Se encogió de hombros.
—Diré que he estado durmiendo.
Quedamos en silencio.
—Ya no me quieres ¿verdad? —dijo.
Afirmé con la cabeza.
—Pero ya sabes que no me voy a casar contigo. Comprendo que ésta sería la ocasión, ahora que te quedas sola…
—Por favor, no me expliques cosas.
—Tienes razón. Perdona.
Volvimos al silencio, inmóviles.
—Te quiero —dije—, pero no quiero esta ciudad, esta vida, este trabajo que tengo. Voy a hacer algo. Voy a irme…

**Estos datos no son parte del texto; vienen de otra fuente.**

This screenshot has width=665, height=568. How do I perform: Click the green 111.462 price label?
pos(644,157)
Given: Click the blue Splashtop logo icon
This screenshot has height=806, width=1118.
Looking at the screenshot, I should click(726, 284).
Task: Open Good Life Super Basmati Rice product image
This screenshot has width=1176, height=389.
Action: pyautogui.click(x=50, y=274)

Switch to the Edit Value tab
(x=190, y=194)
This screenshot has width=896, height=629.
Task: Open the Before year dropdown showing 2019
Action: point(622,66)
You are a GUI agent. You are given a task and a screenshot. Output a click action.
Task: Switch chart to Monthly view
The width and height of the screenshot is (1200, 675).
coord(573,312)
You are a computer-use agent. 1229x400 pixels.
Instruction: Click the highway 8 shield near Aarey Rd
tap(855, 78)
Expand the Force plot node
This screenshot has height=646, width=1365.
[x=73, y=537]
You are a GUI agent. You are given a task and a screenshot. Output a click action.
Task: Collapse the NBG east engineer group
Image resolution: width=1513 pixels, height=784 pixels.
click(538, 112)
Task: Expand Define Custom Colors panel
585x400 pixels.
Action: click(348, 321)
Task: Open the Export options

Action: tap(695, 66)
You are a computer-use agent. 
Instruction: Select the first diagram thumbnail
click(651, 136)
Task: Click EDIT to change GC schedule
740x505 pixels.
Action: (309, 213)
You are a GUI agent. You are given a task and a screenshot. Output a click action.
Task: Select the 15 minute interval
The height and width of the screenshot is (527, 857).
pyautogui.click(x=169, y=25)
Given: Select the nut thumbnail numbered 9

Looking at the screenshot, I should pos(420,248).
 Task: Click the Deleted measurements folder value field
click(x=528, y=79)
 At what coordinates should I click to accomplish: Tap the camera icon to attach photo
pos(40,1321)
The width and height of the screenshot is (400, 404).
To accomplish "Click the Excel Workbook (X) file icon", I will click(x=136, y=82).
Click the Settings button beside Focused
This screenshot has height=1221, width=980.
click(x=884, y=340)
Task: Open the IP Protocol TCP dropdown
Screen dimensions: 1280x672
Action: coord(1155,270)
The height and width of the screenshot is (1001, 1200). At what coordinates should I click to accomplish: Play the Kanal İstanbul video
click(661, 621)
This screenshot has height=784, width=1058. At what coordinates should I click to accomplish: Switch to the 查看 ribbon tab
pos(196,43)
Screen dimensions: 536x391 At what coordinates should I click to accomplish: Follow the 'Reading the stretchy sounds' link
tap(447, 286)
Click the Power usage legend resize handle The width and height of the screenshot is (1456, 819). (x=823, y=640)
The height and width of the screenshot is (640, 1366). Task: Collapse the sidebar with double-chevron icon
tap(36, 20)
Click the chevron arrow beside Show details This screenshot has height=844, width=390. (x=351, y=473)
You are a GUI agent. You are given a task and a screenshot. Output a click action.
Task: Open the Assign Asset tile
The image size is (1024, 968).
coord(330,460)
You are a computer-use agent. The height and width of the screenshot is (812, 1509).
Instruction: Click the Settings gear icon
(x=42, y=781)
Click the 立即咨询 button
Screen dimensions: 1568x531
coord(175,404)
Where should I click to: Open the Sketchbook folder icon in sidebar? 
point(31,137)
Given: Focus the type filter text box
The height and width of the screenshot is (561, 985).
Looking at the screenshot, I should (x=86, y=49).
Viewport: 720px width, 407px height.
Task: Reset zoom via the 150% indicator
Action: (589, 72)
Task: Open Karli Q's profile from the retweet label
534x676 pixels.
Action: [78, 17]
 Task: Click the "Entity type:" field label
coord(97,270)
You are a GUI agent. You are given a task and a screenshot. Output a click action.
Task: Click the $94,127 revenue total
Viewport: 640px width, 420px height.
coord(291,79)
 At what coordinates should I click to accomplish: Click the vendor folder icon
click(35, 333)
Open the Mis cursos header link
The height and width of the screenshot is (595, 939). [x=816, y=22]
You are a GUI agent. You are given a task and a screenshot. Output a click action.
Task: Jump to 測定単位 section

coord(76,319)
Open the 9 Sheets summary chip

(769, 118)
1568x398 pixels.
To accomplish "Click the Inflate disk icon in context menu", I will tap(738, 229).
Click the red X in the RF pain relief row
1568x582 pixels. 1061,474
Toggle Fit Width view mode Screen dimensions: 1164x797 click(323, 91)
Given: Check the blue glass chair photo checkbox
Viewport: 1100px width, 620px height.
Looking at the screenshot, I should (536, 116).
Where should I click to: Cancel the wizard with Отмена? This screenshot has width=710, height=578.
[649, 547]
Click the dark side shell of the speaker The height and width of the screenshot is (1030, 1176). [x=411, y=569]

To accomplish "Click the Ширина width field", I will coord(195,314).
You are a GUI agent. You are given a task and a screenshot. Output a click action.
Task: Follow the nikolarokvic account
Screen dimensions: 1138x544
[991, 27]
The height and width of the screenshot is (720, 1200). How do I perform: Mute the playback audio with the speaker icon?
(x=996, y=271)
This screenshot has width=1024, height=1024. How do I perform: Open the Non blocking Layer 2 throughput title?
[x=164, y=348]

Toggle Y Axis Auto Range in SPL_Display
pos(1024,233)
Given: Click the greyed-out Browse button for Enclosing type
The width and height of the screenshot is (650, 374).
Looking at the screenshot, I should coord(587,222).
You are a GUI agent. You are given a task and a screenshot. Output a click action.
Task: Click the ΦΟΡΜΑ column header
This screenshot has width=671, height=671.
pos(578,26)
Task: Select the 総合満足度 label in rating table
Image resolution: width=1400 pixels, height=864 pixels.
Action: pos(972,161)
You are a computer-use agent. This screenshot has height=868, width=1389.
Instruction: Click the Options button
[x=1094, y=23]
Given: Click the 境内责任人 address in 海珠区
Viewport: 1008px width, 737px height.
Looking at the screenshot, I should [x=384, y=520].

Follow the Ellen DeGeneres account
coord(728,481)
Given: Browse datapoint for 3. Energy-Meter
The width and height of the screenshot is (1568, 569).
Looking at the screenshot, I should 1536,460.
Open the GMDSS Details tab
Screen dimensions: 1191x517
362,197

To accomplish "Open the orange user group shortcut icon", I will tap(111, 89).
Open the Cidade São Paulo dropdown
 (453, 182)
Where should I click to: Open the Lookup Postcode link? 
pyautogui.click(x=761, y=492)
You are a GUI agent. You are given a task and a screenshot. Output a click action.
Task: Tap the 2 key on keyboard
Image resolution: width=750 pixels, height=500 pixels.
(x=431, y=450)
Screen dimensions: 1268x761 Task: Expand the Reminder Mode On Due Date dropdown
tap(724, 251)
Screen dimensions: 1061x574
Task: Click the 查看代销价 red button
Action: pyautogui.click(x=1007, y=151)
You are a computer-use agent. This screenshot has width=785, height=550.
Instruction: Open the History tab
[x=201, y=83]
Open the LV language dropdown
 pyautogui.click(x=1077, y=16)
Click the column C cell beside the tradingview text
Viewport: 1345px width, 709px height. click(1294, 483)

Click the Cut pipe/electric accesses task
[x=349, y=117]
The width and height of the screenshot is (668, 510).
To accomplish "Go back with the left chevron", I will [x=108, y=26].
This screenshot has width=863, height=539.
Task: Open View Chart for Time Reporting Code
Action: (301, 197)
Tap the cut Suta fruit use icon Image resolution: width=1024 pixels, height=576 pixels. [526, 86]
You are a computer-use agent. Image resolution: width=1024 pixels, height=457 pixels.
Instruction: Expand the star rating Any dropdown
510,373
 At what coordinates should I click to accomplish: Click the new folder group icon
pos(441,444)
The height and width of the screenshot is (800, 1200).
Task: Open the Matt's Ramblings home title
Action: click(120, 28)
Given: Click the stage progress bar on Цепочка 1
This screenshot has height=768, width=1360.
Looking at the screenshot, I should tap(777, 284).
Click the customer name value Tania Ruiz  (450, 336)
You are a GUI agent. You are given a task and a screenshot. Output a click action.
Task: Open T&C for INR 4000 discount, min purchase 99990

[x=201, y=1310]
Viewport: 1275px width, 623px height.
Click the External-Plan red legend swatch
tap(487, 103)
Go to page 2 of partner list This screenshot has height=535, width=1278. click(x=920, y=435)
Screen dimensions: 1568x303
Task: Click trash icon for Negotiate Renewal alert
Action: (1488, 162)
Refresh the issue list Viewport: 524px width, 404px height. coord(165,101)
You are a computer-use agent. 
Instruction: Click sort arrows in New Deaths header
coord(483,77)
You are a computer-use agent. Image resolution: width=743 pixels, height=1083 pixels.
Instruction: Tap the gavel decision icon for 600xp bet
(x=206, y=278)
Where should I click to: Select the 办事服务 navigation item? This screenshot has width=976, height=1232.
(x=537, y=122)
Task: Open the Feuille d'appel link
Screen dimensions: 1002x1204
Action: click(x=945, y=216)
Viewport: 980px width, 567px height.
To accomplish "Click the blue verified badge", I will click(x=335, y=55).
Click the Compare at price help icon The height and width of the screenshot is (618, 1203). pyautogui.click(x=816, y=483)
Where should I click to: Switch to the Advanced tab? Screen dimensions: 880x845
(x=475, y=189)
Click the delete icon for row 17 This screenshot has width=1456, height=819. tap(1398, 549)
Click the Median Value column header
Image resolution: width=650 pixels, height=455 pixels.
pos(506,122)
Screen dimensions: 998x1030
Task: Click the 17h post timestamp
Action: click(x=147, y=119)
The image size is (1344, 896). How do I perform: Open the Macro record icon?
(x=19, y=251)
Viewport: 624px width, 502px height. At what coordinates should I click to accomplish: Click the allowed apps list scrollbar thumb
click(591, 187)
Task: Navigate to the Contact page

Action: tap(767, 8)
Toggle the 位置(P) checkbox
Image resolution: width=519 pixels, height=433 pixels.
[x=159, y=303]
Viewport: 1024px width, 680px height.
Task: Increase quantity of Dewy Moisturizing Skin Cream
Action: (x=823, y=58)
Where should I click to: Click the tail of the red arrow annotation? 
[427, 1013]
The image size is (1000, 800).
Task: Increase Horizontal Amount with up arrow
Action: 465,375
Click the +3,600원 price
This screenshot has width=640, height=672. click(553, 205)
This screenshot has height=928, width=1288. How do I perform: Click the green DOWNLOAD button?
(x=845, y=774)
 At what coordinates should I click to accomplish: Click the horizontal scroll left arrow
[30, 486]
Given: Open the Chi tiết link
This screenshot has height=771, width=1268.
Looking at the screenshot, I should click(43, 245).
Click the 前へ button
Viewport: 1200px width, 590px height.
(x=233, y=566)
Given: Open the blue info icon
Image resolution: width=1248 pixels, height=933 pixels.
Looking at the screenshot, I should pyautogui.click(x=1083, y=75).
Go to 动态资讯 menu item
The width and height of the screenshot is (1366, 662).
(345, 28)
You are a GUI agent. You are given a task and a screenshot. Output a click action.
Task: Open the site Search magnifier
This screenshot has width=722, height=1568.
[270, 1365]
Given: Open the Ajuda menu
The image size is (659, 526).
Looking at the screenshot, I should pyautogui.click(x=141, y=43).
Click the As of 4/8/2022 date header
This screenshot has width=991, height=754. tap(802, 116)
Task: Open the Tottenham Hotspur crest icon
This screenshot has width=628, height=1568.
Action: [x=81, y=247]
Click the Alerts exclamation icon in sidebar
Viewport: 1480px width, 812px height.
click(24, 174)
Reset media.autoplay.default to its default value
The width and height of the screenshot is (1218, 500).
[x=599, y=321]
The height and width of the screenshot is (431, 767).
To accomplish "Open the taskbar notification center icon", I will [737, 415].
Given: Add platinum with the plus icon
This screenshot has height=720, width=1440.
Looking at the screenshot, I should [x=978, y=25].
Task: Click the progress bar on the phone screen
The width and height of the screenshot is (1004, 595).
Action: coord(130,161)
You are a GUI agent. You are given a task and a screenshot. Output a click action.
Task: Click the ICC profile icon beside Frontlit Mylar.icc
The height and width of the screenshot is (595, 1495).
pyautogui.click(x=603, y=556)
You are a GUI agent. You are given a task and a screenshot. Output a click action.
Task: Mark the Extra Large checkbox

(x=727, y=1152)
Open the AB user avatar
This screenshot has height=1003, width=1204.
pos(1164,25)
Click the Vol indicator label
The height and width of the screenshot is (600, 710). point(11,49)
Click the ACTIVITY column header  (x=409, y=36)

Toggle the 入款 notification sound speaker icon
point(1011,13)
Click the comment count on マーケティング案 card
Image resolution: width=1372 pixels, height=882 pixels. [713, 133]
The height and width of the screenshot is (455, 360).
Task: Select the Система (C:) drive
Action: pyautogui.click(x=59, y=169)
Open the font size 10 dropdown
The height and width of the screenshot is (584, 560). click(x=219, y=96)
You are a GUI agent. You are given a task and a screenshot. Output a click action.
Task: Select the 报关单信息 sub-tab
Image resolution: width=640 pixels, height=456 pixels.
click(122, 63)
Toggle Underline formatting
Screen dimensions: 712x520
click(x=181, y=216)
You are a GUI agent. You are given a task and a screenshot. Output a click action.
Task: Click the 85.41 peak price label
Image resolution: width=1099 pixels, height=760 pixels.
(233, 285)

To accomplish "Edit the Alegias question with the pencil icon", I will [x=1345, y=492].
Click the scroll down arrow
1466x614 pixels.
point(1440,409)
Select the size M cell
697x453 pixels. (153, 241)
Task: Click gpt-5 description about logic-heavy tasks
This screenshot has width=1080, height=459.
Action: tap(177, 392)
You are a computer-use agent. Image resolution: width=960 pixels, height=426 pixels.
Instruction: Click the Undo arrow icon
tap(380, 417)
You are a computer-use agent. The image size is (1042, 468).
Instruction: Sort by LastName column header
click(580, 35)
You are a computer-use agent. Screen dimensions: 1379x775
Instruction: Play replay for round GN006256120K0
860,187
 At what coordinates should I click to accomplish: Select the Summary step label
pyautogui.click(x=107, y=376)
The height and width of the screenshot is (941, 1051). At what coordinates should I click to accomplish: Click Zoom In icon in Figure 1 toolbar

—No te irás nunca —me cortó, no sé si despectiva o fatalista. —Quizá no me vaya nunca. Soy cobarde. Pero, en todo caso, no quiero unirme a nada, a nadie. Ni siquiera a ti. Por lo menos, quiero estar libre para tener ilusión de que puedo irme en cualquier momento.
Se encogió de hombros.
—No sabes lo que quieres —dijo.
Era un razonamiento muy de pescadera. Algo sabía de mis inquietudes y actividades literarias, pero debía intuir que eso no daba dinero y que, por otra parte, ella no iba a entenderlo nunca.
—María Antonieta…
—Bueno, vamos — dijo.
Bajamos las bicicletas hasta la carretera y empezamos a pedalear. Ella iba ahora mucho más de prisa, muy delante de mí, y no volvió en ningún momento la cabeza. Comprendí que aquello había terminado para siempre.
Me sentía aliviado, triste y sorprendido. Y traté de llenarme de gratitudes literarias hacia ella. Mi hada buena, mi Beatriz, mi… Nada. Ya no servía eso. Casi me desentendía de ella, en mi camino de vuelta a la ciudad, y sólo la veía como un punto de referencia en la carretera. Estaba despuntando el día y vi nuestra ciudad, allá abajo, en un ancho y ligero valle, con esa luz oriental de las mañanas que, irónicamente, hacía de las viejas torres cristianas, románicas, una especie de minaretes en el desierto.